Answer #1    Answered By: Sam Anderson     Answered On: Jul 15

I've often wondered this myself. First of all, HashMap is an implementation of
AbstractMap while Hashtable is an implementation of Dictionary. The major
differences are really that you cannot use null values in Hashtable and also
that HashMap is unsynchronized. Being unsynchronized means that a HashMap is
not thread-safe. So, in a Hashtable you can call the methods keys() or
elements() and get an Enumeration() which is a thread-safe way to process all
the keys or elements respectively. HashMap does not give you this ability.

 
Answer #2    Answered By: Mehreen Malik     Answered On: Jul 15

i have taken this content from the source files of the HashMap.java &
Hashtable.java


==========================================================================


Hashmap


Hash table  based implementation of the Map interface. This implementation
provides all of the optional map operations, and permits null values and the
null key. (The HashMap class is roughly equivalent to Hashtable, except that it
is unsynchronized and permits nulls.) This class makes no guarantees as to the
order of the map; in particular, it does not guarantee that the order will
remain constant over time.


This implementation provides constant-time performance for the basic operations
(get and put), assuming the hash function disperses the elements properly among
the buckets. Iteration over collection views requires time proportional to the
"capacity" of the HashMap instance (the number of buckets) plus its size (the
number of key-value mappings). Thus, it's very important not to set the initial
capacity too high (or the load factor too low) if iteration performance is
important.


An instance of HashMap has two parameters that affect its performance: initial
capacity and load factor. The capacity is the number of buckets in the hash
table, and the initial capacity is simply the capacity at the time the hash
table is created. The load factor is a measure of how full the hash table is
allowed to get before its capacity is automatically increased. When the number
of entries in the hash table exceeds the product of the load factor and the
current capacity, the capacity is roughly doubled by calling the rehash method.


Hashtable


This class implements a hashtable, which maps keys to values. Any non-null
object can be used as a key or as a value.

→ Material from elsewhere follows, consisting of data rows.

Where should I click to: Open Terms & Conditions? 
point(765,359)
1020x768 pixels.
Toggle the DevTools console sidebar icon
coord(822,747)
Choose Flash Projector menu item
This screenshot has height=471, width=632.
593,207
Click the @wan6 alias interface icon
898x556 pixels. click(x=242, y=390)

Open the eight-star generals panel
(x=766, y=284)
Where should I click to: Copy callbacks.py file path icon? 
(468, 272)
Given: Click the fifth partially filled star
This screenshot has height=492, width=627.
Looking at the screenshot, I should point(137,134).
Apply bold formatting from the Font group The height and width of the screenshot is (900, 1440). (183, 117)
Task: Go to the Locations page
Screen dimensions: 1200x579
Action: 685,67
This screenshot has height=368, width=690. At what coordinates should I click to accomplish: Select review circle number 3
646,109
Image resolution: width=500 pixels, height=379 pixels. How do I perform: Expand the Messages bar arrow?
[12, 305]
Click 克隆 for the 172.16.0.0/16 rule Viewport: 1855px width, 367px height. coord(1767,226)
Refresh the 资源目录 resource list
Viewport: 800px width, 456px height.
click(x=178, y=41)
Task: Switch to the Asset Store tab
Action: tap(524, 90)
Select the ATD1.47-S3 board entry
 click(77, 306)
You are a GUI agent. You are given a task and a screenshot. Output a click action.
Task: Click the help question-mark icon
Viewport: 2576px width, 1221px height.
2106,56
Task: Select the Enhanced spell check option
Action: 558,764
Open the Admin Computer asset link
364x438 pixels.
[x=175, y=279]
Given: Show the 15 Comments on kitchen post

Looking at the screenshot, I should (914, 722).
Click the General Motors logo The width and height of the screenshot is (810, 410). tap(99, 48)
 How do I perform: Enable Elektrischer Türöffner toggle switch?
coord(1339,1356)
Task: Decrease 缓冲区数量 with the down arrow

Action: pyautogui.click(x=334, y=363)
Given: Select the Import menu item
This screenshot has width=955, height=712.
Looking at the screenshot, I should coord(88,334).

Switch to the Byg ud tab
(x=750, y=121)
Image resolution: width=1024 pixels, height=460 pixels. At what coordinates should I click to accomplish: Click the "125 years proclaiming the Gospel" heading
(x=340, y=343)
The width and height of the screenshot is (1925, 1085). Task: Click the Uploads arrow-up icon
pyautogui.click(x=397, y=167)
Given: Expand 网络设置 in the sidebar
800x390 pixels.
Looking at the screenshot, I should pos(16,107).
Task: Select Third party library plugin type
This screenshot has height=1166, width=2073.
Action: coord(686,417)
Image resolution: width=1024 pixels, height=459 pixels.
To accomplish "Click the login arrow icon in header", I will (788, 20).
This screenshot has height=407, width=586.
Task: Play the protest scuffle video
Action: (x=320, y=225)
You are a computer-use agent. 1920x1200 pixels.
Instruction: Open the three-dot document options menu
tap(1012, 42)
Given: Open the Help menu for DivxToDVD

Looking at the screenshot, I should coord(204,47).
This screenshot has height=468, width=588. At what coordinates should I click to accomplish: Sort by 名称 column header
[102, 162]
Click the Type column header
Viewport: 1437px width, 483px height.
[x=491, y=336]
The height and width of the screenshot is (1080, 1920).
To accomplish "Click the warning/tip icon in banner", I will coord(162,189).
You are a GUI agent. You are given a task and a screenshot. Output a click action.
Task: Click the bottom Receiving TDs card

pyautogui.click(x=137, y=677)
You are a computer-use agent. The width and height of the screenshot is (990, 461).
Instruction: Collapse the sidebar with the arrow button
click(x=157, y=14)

To successfully store and retrieve objects from a hashtable, the objects used as
keys must implement the hashCode method and the equals method.


An instance of Hashtable has two parameters that affect its performance: initial
capacity and load factor. The capacity is the number of buckets in the hash
table, and the initial capacity is simply the capacity at the time the hash
table is created. Note that the hash table is open: in the case of a "hash
collision", a single bucket stores multiple entries, which must be searched
sequentially. The load factor is a measure of how full the hash table is allowed
to get before its capacity is automatically increased. When the number of
entries in the hashtable exceeds the product of the load factor and the current
capacity, the capacity is increased by calling the rehash method.

 
Answer #3    Answered By: Daya Sharma     Answered On: Jul 15

hashmap is unsyncronized and allow a null key and null
value.but hashmap is syncronized and does not allow a
null value.


if u want to make the haspmap object to be syncronized
use.

MashMap obj=Collection.suncronizedMap(new HashMap())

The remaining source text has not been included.